• [Data listing]:
[Start of Attachment]

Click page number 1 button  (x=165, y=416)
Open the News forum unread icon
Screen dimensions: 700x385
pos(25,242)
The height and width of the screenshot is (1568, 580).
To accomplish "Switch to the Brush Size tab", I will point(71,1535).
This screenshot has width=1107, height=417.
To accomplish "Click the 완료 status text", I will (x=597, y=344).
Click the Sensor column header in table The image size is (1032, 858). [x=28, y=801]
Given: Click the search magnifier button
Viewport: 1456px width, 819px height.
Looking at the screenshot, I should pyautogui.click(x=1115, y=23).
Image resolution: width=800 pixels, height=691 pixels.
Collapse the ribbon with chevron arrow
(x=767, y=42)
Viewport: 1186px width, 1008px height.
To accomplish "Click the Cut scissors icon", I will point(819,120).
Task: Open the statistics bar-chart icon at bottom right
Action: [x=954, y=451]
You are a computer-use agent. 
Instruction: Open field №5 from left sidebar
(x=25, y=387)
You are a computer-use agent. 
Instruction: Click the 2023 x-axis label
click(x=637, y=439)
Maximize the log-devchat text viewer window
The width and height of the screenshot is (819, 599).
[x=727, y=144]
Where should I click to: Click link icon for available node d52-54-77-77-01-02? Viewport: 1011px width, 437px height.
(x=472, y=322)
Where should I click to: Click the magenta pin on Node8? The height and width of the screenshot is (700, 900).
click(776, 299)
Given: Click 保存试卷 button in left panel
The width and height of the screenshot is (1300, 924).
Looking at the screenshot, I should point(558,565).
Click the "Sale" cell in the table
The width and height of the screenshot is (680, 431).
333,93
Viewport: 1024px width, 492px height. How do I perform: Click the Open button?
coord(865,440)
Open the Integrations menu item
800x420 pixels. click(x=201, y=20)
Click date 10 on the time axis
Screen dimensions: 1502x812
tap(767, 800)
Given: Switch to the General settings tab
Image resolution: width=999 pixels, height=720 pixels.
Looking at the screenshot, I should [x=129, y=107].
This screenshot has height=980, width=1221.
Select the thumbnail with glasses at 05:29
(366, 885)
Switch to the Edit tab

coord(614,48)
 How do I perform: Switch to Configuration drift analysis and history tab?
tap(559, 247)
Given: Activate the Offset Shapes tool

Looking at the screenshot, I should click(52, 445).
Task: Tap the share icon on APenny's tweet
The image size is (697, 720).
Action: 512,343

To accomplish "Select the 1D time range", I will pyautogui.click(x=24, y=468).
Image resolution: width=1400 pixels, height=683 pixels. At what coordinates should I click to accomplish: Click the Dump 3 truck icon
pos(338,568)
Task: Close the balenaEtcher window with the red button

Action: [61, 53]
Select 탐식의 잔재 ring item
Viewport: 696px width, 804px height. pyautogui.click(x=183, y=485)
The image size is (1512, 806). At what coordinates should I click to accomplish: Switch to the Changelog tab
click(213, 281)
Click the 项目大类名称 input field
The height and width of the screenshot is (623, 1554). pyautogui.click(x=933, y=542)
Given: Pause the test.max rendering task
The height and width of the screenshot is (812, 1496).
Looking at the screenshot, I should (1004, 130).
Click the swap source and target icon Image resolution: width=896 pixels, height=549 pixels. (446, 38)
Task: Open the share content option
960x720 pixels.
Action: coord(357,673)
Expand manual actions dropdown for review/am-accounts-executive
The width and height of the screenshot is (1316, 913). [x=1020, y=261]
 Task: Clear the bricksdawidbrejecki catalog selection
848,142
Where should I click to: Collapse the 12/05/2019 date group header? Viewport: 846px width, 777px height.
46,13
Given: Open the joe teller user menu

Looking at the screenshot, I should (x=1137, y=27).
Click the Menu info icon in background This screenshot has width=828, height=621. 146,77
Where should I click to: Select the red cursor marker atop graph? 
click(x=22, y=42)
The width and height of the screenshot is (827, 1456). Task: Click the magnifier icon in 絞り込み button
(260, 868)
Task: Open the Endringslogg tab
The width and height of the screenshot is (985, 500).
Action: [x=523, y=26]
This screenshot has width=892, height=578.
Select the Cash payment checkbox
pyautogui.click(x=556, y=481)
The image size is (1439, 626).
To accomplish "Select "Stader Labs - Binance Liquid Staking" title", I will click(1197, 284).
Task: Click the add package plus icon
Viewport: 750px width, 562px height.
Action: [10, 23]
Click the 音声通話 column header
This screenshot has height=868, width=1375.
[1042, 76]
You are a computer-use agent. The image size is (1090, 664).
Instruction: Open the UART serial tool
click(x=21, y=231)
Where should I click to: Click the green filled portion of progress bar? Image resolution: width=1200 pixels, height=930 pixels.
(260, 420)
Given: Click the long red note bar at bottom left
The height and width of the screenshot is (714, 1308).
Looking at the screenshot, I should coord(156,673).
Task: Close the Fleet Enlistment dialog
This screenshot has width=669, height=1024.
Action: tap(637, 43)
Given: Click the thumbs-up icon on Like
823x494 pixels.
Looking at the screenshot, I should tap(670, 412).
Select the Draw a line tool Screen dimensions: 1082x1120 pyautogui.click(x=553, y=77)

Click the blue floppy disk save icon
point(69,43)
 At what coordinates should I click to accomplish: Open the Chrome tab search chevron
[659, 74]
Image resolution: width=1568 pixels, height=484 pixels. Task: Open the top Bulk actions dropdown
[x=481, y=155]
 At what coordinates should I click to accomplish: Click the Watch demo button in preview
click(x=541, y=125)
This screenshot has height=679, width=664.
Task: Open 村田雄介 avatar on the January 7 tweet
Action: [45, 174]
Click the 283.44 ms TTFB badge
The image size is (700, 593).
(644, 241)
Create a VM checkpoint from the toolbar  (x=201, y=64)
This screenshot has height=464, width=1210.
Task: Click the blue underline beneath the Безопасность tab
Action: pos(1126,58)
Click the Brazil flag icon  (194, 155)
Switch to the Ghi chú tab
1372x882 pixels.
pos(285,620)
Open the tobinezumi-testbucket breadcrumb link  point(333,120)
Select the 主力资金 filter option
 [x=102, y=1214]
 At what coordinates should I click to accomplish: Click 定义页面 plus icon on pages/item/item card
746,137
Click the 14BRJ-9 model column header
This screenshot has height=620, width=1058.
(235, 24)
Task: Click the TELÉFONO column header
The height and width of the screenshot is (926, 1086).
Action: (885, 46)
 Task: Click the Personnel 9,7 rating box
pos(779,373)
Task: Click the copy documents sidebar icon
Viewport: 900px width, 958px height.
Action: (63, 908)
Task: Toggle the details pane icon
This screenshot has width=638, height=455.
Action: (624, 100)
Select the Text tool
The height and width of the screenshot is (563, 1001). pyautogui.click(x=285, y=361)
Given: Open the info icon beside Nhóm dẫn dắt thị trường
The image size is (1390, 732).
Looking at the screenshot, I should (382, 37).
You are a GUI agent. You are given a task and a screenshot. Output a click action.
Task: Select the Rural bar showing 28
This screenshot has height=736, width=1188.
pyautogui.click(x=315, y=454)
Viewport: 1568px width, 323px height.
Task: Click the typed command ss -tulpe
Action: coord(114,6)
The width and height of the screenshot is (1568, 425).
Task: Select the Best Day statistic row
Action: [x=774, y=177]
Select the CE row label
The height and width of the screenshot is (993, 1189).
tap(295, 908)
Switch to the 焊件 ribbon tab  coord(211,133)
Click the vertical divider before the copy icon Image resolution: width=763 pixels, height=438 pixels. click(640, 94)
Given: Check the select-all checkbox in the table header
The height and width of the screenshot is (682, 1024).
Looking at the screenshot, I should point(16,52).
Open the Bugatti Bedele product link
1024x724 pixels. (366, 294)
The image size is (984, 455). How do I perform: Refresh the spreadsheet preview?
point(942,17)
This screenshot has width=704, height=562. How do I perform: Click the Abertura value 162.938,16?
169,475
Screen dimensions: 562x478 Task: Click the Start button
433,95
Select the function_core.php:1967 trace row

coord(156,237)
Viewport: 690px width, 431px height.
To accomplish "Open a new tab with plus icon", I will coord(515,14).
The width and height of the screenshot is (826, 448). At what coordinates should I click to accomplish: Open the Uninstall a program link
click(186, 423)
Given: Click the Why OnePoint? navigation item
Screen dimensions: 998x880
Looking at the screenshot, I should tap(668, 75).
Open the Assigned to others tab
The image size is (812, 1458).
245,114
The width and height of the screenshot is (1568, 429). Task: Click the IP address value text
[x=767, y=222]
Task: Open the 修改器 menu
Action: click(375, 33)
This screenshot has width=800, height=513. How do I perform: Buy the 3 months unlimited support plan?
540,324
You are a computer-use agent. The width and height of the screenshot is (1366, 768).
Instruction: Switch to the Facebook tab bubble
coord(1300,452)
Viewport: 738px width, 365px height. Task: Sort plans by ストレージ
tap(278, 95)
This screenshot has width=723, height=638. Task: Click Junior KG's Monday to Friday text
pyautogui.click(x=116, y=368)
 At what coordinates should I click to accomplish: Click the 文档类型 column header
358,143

[End of Attachment]

• [Work to complete]:
Given the records above, return exactly the lines starting at the line containing "cell in the table" and ending at the line containing "Given: Switch to the General settings tab", including both.

• [Final answer]:
Click the "Sale" cell in the table
The width and height of the screenshot is (680, 431).
333,93
Viewport: 1024px width, 492px height. How do I perform: Click the Open button?
coord(865,440)
Open the Integrations menu item
800x420 pixels. click(x=201, y=20)
Click date 10 on the time axis
Screen dimensions: 1502x812
tap(767, 800)
Given: Switch to the General settings tab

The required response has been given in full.